=== Section Start ===

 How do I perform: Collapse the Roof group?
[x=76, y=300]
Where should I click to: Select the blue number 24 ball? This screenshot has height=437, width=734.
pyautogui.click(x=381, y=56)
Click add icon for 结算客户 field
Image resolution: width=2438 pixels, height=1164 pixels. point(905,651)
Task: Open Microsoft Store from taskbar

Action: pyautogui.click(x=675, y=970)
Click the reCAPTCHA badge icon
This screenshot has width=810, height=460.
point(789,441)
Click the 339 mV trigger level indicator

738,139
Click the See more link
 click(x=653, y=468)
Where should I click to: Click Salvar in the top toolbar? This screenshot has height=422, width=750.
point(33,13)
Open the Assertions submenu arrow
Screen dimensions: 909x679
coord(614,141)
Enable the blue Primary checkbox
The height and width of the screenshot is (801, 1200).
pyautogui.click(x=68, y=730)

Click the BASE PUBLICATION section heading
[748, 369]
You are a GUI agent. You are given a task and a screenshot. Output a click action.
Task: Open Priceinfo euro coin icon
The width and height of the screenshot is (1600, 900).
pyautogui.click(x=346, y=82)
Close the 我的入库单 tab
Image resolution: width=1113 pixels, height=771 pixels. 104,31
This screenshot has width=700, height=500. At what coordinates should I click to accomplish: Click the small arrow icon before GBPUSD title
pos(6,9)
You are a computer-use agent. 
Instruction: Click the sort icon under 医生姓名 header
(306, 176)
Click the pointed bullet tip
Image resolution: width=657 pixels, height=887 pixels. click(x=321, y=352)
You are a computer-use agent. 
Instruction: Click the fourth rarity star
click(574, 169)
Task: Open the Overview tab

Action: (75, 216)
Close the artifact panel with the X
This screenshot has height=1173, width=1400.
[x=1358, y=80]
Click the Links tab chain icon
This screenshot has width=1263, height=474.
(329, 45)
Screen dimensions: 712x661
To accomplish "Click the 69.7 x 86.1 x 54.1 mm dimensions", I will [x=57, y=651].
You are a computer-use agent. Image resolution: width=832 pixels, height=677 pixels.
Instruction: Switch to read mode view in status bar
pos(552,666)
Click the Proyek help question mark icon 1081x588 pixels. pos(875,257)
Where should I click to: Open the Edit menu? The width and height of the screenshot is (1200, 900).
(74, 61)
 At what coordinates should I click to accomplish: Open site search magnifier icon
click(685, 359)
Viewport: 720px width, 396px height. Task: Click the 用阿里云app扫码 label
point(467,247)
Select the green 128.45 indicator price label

=== Section End ===

Copy out the whole listing exactly.

 How do I perform: Collapse the Roof group?
[x=76, y=300]
Where should I click to: Select the blue number 24 ball? This screenshot has height=437, width=734.
pyautogui.click(x=381, y=56)
Click add icon for 结算客户 field
Image resolution: width=2438 pixels, height=1164 pixels. point(905,651)
Task: Open Microsoft Store from taskbar

Action: pyautogui.click(x=675, y=970)
Click the reCAPTCHA badge icon
This screenshot has width=810, height=460.
point(789,441)
Click the 339 mV trigger level indicator

738,139
Click the See more link
 click(x=653, y=468)
Where should I click to: Click Salvar in the top toolbar? This screenshot has height=422, width=750.
point(33,13)
Open the Assertions submenu arrow
Screen dimensions: 909x679
coord(614,141)
Enable the blue Primary checkbox
The height and width of the screenshot is (801, 1200).
pyautogui.click(x=68, y=730)

Click the BASE PUBLICATION section heading
[748, 369]
You are a GUI agent. You are given a task and a screenshot. Output a click action.
Task: Open Priceinfo euro coin icon
The width and height of the screenshot is (1600, 900).
pyautogui.click(x=346, y=82)
Close the 我的入库单 tab
Image resolution: width=1113 pixels, height=771 pixels. 104,31
This screenshot has width=700, height=500. At what coordinates should I click to accomplish: Click the small arrow icon before GBPUSD title
pos(6,9)
You are a computer-use agent. 
Instruction: Click the sort icon under 医生姓名 header
(306, 176)
Click the pointed bullet tip
Image resolution: width=657 pixels, height=887 pixels. click(x=321, y=352)
You are a computer-use agent. 
Instruction: Click the fourth rarity star
click(574, 169)
Task: Open the Overview tab

Action: (75, 216)
Close the artifact panel with the X
This screenshot has height=1173, width=1400.
[x=1358, y=80]
Click the Links tab chain icon
This screenshot has width=1263, height=474.
(329, 45)
Screen dimensions: 712x661
To accomplish "Click the 69.7 x 86.1 x 54.1 mm dimensions", I will [x=57, y=651].
You are a computer-use agent. Image resolution: width=832 pixels, height=677 pixels.
Instruction: Switch to read mode view in status bar
pos(552,666)
Click the Proyek help question mark icon 1081x588 pixels. pos(875,257)
Where should I click to: Open the Edit menu? The width and height of the screenshot is (1200, 900).
(74, 61)
 At what coordinates should I click to accomplish: Open site search magnifier icon
click(685, 359)
Viewport: 720px width, 396px height. Task: Click the 用阿里云app扫码 label
point(467,247)
Select the green 128.45 indicator price label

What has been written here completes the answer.